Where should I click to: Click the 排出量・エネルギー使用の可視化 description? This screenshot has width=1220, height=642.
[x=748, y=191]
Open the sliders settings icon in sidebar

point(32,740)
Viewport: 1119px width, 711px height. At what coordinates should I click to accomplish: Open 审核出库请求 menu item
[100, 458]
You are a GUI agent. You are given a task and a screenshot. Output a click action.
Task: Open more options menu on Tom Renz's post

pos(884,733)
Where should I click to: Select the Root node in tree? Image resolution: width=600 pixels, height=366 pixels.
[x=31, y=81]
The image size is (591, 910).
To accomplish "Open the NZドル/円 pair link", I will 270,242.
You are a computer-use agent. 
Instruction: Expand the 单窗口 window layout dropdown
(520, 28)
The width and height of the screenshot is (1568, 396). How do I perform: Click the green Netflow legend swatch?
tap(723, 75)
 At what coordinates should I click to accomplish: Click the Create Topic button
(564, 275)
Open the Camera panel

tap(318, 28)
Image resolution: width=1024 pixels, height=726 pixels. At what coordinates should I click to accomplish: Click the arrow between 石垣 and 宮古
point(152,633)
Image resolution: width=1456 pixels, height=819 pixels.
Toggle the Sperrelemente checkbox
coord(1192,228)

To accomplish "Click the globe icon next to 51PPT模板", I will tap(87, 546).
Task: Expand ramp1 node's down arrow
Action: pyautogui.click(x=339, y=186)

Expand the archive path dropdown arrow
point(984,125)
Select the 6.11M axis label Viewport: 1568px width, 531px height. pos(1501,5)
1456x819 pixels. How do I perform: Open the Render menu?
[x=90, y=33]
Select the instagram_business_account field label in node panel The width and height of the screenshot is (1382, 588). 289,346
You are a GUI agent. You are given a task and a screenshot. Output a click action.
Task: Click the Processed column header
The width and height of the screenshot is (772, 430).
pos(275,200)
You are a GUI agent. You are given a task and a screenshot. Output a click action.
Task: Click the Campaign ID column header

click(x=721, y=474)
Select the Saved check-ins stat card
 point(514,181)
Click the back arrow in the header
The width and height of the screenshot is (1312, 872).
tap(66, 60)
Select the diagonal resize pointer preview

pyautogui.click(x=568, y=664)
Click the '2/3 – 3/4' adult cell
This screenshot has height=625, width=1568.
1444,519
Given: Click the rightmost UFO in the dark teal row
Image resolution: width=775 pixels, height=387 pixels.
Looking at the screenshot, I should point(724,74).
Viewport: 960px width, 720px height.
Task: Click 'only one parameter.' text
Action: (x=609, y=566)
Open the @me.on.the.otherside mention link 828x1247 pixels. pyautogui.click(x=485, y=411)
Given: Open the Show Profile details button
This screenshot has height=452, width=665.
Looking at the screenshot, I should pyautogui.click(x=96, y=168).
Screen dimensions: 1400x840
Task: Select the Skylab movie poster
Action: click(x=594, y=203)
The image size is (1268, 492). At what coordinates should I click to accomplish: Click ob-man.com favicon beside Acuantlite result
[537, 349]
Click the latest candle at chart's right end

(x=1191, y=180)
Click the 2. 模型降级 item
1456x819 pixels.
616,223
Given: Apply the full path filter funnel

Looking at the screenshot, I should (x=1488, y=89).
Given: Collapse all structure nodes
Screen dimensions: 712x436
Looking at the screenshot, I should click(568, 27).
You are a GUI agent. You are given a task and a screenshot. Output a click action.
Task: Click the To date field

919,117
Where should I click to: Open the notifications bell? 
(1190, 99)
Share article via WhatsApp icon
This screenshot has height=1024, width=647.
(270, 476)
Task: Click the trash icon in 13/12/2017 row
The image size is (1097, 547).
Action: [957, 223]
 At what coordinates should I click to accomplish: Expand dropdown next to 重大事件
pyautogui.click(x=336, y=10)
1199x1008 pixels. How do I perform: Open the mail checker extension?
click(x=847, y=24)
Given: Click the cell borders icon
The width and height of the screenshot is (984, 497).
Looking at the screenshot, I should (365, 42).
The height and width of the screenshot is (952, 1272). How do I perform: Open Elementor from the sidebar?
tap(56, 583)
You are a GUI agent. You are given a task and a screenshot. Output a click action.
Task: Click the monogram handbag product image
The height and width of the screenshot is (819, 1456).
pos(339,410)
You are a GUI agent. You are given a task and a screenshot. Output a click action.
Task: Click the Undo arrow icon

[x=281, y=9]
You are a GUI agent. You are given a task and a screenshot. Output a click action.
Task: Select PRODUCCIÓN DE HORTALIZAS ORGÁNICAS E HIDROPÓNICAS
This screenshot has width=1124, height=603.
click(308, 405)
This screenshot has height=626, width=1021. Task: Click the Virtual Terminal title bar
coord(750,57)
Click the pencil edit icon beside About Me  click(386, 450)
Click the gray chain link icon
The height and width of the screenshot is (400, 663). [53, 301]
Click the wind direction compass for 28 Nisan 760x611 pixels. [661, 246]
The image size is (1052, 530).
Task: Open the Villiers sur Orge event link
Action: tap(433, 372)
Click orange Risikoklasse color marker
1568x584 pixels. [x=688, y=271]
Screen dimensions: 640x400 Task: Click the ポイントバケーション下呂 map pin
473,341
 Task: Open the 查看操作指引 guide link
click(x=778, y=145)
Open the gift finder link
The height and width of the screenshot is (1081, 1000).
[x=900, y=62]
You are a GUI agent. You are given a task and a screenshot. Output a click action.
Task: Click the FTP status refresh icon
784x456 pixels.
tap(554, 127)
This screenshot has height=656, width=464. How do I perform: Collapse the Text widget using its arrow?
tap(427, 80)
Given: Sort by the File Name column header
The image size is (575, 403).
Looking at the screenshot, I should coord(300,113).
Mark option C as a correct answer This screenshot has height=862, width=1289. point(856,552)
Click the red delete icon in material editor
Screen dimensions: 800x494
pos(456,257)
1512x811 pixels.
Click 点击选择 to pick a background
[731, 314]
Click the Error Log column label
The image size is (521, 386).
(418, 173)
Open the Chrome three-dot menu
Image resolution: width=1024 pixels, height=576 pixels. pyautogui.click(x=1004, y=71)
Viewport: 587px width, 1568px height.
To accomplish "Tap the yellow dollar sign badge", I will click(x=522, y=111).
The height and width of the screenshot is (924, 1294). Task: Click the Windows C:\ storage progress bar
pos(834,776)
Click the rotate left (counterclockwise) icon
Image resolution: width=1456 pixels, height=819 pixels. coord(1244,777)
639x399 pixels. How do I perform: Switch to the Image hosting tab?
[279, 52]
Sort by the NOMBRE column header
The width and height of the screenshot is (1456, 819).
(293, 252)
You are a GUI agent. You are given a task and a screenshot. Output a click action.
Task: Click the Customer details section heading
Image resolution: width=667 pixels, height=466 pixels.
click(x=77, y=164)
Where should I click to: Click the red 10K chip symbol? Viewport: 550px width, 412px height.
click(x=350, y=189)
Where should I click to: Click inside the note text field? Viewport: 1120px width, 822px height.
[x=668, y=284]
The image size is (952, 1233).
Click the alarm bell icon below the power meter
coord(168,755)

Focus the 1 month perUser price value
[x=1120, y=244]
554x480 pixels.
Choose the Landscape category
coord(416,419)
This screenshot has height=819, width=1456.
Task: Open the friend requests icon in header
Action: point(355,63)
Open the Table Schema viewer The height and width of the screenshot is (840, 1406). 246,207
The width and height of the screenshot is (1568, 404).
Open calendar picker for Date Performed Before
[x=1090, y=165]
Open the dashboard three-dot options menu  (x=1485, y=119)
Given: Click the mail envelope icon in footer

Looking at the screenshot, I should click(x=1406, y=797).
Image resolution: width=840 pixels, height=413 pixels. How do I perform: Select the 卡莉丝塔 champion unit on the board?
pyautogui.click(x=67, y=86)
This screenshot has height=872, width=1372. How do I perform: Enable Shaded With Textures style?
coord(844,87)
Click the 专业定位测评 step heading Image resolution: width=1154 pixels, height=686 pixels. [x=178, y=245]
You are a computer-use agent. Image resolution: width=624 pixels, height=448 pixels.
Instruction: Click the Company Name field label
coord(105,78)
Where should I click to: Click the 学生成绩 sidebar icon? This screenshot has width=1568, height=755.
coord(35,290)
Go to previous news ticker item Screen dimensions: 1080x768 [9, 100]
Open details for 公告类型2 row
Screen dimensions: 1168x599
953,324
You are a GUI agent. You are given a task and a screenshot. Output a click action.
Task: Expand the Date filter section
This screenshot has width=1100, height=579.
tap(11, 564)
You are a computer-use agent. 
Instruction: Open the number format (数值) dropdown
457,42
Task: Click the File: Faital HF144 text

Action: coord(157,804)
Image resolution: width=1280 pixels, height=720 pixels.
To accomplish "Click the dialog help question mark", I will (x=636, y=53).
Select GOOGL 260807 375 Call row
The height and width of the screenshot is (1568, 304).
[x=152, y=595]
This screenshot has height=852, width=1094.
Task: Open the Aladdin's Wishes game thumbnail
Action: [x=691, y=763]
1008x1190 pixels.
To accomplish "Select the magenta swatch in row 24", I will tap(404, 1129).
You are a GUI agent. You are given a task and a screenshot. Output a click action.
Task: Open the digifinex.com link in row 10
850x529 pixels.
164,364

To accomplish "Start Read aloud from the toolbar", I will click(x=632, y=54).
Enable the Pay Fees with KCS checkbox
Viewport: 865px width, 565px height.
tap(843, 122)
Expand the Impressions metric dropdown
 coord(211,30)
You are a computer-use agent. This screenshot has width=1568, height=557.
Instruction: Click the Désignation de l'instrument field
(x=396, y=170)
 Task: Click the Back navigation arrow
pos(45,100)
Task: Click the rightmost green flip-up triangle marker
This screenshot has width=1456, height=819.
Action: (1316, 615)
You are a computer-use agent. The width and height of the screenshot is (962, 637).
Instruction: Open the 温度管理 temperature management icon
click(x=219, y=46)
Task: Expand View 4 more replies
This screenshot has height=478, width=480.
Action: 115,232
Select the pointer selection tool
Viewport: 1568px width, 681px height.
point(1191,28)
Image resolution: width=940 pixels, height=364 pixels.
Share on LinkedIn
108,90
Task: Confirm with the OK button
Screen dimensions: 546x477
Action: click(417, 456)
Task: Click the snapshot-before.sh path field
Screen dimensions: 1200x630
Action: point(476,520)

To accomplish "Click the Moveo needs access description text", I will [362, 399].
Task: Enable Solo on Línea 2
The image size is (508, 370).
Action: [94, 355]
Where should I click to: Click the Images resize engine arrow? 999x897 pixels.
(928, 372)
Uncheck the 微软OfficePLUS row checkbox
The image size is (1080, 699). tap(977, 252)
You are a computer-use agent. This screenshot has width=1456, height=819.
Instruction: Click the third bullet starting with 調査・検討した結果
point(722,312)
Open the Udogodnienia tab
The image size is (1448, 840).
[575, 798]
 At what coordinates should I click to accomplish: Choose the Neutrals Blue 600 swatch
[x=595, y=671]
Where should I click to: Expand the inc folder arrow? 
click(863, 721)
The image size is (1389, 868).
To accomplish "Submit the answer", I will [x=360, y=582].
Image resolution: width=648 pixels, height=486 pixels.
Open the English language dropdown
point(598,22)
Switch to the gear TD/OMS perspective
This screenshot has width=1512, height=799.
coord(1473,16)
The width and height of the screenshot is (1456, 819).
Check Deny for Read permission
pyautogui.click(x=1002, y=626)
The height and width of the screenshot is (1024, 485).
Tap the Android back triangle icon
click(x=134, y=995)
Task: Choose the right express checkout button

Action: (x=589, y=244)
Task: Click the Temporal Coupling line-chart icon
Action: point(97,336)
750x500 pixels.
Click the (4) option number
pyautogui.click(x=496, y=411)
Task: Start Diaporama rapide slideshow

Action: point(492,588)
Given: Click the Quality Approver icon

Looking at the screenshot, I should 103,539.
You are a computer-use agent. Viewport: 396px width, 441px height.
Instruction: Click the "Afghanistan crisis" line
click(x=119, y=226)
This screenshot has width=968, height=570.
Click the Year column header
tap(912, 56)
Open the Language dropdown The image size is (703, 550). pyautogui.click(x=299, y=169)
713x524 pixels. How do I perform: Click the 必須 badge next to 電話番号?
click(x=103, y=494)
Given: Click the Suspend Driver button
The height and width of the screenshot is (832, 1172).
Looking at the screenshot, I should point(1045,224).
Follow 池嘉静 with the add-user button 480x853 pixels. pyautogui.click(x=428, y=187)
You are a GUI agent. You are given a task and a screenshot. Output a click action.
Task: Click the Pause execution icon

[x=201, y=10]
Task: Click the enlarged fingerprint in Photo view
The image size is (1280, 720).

:::::

*Problem details:*
Copy the entries verbatim, starting at the line containing "Task: Start Diaporama rapide slideshow" and ending at the line containing "tap(912, 56)".

*Written answer:*
Task: Start Diaporama rapide slideshow

Action: point(492,588)
Given: Click the Quality Approver icon

Looking at the screenshot, I should 103,539.
You are a computer-use agent. Viewport: 396px width, 441px height.
Instruction: Click the "Afghanistan crisis" line
click(x=119, y=226)
This screenshot has width=968, height=570.
Click the Year column header
tap(912, 56)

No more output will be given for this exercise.